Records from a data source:

.....

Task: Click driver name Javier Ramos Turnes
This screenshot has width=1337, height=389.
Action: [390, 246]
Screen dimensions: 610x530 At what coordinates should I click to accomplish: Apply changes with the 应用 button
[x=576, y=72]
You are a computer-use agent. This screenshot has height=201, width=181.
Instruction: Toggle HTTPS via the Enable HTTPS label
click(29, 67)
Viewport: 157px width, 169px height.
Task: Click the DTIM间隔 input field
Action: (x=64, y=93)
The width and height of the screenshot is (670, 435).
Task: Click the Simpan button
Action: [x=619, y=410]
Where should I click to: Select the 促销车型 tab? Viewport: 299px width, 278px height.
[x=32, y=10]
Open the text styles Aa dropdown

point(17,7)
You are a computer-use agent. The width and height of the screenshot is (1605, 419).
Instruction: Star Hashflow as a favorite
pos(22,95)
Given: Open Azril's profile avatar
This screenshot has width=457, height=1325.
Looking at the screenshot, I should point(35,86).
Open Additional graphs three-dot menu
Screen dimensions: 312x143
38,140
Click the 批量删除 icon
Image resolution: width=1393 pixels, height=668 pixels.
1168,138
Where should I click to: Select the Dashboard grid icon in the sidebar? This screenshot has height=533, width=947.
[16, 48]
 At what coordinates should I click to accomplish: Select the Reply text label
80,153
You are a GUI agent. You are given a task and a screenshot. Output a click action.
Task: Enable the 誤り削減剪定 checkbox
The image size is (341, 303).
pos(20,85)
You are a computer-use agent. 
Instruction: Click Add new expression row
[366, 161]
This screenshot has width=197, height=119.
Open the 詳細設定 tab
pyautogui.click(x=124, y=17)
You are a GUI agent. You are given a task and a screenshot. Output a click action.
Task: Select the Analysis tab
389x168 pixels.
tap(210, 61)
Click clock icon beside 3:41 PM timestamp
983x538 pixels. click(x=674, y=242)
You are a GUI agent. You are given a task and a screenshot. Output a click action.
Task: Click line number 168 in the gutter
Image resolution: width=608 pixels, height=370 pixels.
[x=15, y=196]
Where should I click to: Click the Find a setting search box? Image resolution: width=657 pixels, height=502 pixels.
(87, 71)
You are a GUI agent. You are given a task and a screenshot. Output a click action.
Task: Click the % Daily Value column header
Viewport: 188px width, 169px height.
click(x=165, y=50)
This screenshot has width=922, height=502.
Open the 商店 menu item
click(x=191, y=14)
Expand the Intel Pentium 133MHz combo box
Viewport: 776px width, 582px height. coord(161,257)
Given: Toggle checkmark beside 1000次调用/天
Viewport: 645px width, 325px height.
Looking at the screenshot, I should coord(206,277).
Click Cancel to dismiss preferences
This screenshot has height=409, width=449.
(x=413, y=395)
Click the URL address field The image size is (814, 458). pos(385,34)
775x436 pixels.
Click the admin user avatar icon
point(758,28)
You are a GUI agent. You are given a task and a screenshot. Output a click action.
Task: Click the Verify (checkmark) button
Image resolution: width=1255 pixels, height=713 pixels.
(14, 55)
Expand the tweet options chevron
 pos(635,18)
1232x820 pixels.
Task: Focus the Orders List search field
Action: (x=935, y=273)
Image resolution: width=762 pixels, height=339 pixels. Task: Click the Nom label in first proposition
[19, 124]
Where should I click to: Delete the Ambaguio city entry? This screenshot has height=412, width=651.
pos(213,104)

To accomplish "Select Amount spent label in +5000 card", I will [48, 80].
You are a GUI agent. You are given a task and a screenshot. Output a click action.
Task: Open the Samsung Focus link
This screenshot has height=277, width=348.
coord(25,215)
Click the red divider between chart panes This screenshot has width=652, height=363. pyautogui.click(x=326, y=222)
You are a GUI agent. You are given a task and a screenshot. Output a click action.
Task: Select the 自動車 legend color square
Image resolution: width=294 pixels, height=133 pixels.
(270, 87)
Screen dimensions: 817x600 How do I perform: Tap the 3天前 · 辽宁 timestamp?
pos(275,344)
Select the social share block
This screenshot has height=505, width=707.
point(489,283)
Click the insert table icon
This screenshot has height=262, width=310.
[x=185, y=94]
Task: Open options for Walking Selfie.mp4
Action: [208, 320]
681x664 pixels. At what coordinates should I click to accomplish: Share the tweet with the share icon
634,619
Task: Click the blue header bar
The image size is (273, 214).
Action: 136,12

.....

Problem statement |
From the data above, reproduce word for word the lines running from the line with "Task: Select the Analysis tab" to the line with "775x436 pixels.", ends included.

Written answer |
Task: Select the Analysis tab
389x168 pixels.
tap(210, 61)
Click clock icon beside 3:41 PM timestamp
983x538 pixels. click(x=674, y=242)
You are a GUI agent. You are given a task and a screenshot. Output a click action.
Task: Click line number 168 in the gutter
Image resolution: width=608 pixels, height=370 pixels.
[x=15, y=196]
Where should I click to: Click the Find a setting search box? Image resolution: width=657 pixels, height=502 pixels.
(87, 71)
You are a GUI agent. You are given a task and a screenshot. Output a click action.
Task: Click the % Daily Value column header
Viewport: 188px width, 169px height.
click(x=165, y=50)
This screenshot has width=922, height=502.
Open the 商店 menu item
click(x=191, y=14)
Expand the Intel Pentium 133MHz combo box
Viewport: 776px width, 582px height. coord(161,257)
Given: Toggle checkmark beside 1000次调用/天
Viewport: 645px width, 325px height.
Looking at the screenshot, I should coord(206,277).
Click Cancel to dismiss preferences
This screenshot has height=409, width=449.
(x=413, y=395)
Click the URL address field The image size is (814, 458). pos(385,34)
775x436 pixels.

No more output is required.